[Given entries Boundary: Start]
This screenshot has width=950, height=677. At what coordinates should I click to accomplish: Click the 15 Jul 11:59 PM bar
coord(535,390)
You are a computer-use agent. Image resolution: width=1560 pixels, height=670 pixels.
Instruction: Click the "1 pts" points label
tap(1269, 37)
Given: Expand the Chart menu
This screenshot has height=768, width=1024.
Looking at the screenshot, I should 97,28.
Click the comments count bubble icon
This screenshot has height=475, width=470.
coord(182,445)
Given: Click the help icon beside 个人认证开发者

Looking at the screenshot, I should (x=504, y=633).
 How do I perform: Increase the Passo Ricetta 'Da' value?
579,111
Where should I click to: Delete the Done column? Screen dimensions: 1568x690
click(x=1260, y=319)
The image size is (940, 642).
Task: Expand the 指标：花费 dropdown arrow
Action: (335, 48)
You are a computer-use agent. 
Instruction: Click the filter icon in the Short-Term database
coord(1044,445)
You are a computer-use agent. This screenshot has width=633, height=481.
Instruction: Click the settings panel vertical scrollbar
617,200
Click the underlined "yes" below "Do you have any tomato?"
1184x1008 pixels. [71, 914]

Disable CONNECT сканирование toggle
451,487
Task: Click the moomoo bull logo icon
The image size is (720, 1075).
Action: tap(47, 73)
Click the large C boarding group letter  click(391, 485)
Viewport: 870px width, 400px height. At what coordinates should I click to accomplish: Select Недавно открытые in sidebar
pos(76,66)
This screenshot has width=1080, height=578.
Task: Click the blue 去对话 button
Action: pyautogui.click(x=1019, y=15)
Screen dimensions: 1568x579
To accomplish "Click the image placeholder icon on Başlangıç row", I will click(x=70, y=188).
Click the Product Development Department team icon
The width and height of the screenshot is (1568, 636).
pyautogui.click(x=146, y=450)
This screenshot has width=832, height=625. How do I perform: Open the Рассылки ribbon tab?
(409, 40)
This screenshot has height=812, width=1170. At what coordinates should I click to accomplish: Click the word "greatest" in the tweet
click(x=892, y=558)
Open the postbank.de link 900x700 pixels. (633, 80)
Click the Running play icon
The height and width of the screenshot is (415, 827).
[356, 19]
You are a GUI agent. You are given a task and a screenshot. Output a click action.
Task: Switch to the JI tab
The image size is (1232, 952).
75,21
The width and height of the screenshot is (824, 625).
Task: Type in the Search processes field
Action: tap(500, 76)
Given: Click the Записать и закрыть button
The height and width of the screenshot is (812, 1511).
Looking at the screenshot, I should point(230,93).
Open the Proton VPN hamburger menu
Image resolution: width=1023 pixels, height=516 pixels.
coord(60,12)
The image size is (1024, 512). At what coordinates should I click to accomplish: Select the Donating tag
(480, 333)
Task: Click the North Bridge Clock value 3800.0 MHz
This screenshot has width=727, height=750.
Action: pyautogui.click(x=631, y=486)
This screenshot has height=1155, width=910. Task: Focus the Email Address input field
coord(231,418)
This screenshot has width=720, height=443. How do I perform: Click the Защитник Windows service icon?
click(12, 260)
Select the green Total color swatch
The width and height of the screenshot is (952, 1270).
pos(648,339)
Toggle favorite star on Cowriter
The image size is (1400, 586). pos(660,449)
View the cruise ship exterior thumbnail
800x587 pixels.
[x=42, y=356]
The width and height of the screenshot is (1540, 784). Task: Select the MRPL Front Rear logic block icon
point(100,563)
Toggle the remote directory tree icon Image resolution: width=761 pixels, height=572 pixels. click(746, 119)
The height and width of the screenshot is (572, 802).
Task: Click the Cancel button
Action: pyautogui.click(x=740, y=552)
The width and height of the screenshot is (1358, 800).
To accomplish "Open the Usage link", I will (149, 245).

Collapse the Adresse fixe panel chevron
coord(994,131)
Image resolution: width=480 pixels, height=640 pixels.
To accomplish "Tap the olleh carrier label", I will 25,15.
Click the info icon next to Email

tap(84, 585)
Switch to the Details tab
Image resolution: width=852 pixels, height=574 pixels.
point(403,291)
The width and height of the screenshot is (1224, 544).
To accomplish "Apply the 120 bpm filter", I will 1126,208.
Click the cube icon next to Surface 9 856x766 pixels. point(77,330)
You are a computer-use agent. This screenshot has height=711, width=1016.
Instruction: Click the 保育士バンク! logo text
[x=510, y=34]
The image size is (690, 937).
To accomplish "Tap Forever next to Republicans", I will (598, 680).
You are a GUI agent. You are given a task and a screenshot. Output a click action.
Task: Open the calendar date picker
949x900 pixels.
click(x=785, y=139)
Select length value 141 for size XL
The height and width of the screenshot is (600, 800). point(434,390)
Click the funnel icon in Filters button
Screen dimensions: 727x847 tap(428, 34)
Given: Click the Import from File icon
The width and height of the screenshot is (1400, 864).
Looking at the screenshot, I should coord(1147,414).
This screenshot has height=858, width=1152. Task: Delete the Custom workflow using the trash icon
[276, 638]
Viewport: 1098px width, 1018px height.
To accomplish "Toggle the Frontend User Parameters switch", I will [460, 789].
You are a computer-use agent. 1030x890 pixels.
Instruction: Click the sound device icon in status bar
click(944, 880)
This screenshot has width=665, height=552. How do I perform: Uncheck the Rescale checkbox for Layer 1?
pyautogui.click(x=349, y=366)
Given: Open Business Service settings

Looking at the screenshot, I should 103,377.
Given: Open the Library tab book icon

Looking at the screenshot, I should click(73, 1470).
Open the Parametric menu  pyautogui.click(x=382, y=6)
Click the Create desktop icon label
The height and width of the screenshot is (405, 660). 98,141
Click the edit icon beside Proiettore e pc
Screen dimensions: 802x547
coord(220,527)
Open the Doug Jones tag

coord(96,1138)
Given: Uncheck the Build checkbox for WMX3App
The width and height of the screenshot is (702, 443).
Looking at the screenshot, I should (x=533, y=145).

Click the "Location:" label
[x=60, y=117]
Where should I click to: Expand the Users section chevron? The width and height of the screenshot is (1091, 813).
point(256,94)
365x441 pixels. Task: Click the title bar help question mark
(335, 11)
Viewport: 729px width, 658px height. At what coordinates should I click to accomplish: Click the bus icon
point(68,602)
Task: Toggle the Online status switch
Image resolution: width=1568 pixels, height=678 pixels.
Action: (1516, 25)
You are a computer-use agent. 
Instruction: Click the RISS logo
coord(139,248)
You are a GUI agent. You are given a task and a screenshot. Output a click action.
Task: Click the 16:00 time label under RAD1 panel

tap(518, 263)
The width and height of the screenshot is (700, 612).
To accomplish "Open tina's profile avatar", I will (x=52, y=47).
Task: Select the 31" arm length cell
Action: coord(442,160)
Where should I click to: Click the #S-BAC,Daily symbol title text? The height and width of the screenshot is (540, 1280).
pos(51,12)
[Given entries Boundary: End]
» **Exercise aim**: One stretch of the lines above is wanted, from the line that contains "Task: Click the North" through the line that contains "Image resolution: width=480". Output it exactly.

» **Solution**:
Task: Click the North Bridge Clock value 3800.0 MHz
This screenshot has width=727, height=750.
Action: pyautogui.click(x=631, y=486)
This screenshot has height=1155, width=910. Task: Focus the Email Address input field
coord(231,418)
This screenshot has width=720, height=443. How do I perform: Click the Защитник Windows service icon?
click(12, 260)
Select the green Total color swatch
The width and height of the screenshot is (952, 1270).
pos(648,339)
Toggle favorite star on Cowriter
The image size is (1400, 586). pos(660,449)
View the cruise ship exterior thumbnail
800x587 pixels.
[x=42, y=356]
The width and height of the screenshot is (1540, 784). Task: Select the MRPL Front Rear logic block icon
point(100,563)
Toggle the remote directory tree icon Image resolution: width=761 pixels, height=572 pixels. click(746, 119)
The height and width of the screenshot is (572, 802).
Task: Click the Cancel button
Action: pyautogui.click(x=740, y=552)
The width and height of the screenshot is (1358, 800).
To accomplish "Open the Usage link", I will (149, 245).

Collapse the Adresse fixe panel chevron
coord(994,131)
Image resolution: width=480 pixels, height=640 pixels.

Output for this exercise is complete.